The major difference between the last century and the ones that previewed it is the fact that we can cut down the 20th century into decades easily. Starting from the 50s, several trends emerged and this is the decade where a new class was formed: Teenagers. Teenagers were given media power and were seen as a stage in the life of everyone. Since then, we can almost assosciate a word per decade to the type of popular trend at the time: (some of these might be negociable) 50; greasers; 60; hippy; 70; disco; 80; rock; 90; pop. Their seemed to be some progression in music as well, starting from the strong use of the electric guitar and falling into the more electronic tones. Yet, something must of happened between the 90s and now as it can easily be seen that a regression has been taking place.

Popular music wise, we've gone from creating music to rehashing music. We're no longer remaking music, we're remixing it. All that means really is that we're not changing anything from the earlier beat, we'll just modify it a bit and add a few sounds over. Now, it's been done for years, remaking music, but it's never been done before that someone illiminates all the words and simply talks over the tracks instead. So we've gone to creating something to showing almost no effort into creating anything.

The same can be seen in popular movie-making. The parody genre being the genre coming out of it all completely knocked out. The standards for parody movies were set by a lot of Lesley Nelson movies, I'm not saying they were the best movies, but let's just say the bar has been completely lowered by the Scary Movie franchise. In a way, it's almost impossible to make a parody movie and release it in theatres wide in North America because most of the audience will be expecting something of the same level. So unless you abide to firing most of the writer's staff and replacing it with a bunch of degenerates, then you might have a few issues.

There is this cultural decadence. A popular trend that most people seem to assosciate themselves with. The whole 'underdog' idea and the whole victim-turned-hero is what gets at teenagers, yet the actual backdrop to most of these stories are so far from the truths and realities that teenagers live in today that it makes no sense that this be popular.

One's gotta ask himself if it was such a great idea to give teenagers media coverage back 60 years ago.

Oh well, just can't wait for the Arab trend to surface. After all, they're true underdogs.


At 17/4/06 4:01 PM, Blogger Portelance said...

You're absolutely right. These past few weeks I have been asking myself the same questions. I discovered a few things from the past which I found to be far more refreshing and innovative than anything produced today.

1. The Frantics - A Canadian comedy troupe from the 80s which just reunited and did a special on the Comedy Channel. I was so completely impressed by these guys. The actors are all outstanding, and their facial expressions are convincing and yet natural. They manage to play a large number of roles without seeming to repeat themselves. A brilliant mix of all the best aspects of Monty Python and Royal Canadian Air Farce, and yet 10x better.

2. David Cronenberg's The Fly. This is horror done properly.
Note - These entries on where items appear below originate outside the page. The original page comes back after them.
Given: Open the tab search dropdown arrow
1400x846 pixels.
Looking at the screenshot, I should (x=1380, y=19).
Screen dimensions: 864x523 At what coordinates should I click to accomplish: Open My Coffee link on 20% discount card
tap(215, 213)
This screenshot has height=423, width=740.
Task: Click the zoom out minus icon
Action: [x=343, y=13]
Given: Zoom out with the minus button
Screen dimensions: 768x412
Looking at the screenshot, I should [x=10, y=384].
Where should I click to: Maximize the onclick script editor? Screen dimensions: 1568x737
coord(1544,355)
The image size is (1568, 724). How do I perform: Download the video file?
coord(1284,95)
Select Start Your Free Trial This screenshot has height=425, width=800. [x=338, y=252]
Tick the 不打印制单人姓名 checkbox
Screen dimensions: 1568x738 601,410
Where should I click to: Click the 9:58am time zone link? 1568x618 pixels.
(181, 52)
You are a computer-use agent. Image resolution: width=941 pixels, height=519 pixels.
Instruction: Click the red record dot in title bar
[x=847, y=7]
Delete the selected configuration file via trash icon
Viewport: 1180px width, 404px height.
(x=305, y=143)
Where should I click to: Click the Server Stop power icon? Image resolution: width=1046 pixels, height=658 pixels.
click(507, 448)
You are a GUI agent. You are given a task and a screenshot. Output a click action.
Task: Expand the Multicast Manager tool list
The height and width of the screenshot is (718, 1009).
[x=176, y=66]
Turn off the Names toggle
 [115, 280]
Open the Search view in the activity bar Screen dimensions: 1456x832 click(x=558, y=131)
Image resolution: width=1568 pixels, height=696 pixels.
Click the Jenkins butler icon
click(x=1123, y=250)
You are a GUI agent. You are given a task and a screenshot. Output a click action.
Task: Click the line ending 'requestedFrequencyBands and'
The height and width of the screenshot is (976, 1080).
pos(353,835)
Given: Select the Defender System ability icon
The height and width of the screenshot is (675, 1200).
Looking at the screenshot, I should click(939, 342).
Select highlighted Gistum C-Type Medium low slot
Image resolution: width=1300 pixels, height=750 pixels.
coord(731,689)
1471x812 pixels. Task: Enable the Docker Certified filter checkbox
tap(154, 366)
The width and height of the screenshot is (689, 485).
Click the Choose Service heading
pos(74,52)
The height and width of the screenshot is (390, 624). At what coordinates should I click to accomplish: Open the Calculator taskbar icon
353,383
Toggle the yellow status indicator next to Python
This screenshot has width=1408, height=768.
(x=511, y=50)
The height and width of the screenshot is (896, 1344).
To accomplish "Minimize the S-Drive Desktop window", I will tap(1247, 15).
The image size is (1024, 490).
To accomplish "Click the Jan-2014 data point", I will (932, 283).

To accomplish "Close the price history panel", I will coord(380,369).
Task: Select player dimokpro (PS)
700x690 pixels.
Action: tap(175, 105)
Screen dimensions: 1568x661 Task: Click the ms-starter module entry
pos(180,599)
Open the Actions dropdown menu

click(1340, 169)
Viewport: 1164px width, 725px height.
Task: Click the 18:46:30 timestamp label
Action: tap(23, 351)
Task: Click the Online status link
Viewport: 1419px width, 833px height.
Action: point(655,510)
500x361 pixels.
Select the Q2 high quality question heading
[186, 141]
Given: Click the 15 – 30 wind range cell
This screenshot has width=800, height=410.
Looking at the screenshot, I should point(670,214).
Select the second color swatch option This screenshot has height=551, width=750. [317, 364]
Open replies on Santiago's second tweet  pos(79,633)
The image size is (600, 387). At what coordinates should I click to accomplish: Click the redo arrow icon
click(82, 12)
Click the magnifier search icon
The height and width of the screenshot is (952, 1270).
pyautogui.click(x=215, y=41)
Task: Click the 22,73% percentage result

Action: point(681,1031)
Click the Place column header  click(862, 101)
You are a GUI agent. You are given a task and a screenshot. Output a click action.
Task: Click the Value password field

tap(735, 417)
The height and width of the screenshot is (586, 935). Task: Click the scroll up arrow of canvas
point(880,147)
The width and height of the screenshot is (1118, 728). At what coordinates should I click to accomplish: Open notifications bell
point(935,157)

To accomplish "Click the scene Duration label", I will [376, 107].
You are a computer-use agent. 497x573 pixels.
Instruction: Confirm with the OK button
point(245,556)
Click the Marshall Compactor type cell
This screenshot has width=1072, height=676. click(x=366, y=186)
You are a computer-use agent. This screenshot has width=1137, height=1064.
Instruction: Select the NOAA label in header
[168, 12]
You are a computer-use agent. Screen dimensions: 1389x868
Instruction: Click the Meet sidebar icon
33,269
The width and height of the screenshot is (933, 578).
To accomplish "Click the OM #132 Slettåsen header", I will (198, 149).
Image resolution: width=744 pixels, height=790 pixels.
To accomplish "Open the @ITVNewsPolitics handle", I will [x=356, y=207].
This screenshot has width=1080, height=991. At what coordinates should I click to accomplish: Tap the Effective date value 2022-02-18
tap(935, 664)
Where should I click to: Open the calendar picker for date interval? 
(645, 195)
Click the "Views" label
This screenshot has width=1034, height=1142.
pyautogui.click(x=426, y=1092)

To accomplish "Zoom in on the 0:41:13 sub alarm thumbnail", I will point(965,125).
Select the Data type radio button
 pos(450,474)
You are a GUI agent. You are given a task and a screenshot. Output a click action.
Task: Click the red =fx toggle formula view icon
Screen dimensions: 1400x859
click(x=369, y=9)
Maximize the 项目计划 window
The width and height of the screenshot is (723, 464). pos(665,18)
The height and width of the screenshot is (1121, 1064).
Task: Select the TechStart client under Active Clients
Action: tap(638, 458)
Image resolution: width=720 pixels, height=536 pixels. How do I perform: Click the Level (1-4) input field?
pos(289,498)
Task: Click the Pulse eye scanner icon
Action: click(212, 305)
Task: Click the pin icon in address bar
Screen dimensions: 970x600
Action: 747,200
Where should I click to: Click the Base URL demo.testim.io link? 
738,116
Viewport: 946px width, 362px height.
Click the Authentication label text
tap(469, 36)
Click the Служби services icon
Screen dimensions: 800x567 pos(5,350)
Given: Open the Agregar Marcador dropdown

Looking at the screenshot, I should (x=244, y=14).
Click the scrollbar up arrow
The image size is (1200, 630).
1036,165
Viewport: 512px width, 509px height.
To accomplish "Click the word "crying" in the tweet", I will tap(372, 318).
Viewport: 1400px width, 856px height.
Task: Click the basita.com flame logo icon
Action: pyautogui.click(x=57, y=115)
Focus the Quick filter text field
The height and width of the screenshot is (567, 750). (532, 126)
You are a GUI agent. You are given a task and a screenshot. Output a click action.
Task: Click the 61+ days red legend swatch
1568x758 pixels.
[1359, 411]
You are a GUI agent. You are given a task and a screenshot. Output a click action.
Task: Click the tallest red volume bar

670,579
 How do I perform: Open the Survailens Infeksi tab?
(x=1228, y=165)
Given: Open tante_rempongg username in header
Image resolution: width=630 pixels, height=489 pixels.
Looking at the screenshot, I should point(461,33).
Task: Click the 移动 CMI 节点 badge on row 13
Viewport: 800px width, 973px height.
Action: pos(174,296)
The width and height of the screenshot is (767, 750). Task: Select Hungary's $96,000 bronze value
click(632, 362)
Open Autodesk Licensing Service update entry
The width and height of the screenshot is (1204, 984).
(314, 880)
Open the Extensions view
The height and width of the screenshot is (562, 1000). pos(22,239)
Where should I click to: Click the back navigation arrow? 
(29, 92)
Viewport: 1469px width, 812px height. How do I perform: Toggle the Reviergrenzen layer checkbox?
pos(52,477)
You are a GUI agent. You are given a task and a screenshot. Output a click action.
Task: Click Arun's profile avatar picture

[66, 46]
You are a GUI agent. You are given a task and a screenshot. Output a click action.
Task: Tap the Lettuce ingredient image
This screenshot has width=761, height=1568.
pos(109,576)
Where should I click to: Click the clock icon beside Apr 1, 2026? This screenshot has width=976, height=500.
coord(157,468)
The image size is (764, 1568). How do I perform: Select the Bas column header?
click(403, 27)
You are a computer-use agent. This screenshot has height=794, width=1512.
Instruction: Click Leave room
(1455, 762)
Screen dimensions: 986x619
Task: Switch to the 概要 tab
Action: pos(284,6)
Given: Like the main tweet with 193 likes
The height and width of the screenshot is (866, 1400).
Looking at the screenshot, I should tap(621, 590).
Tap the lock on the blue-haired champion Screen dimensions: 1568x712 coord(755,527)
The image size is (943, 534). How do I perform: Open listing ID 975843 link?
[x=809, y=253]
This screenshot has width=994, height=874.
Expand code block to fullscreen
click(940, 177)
While it is a remake of a classic, Cronenberg manages to take the idea, but radically rewrite it while inserting his own sensibilities and interests. A completely satisfying gross-out fest which is believable and plot-based, unlike 99% of "horror" movies. Wonderfully acted by the ever-cult Jeff Goldblum.

3. Mahavishnu Orchestra. A simply outstandingly musical and challenging jazz fusion band from the 1970s. Famous classical guitarist John McLaughlin leads the bunch with a mix of powerful electric and acoustic guitars. Drummer Billy Cobham who, along with McLaughlin, worked on some of Miles Davis' most influential record (Bitches Brew, etc.), is positively raw, agressive, and technically challenging.

The harmonies between McLaughlin's guitar, the synth, and the electric violin(!) are incredible. It's great to hear these guys alternatingly solo and duel with the guitar and violin challenging each other to new heights.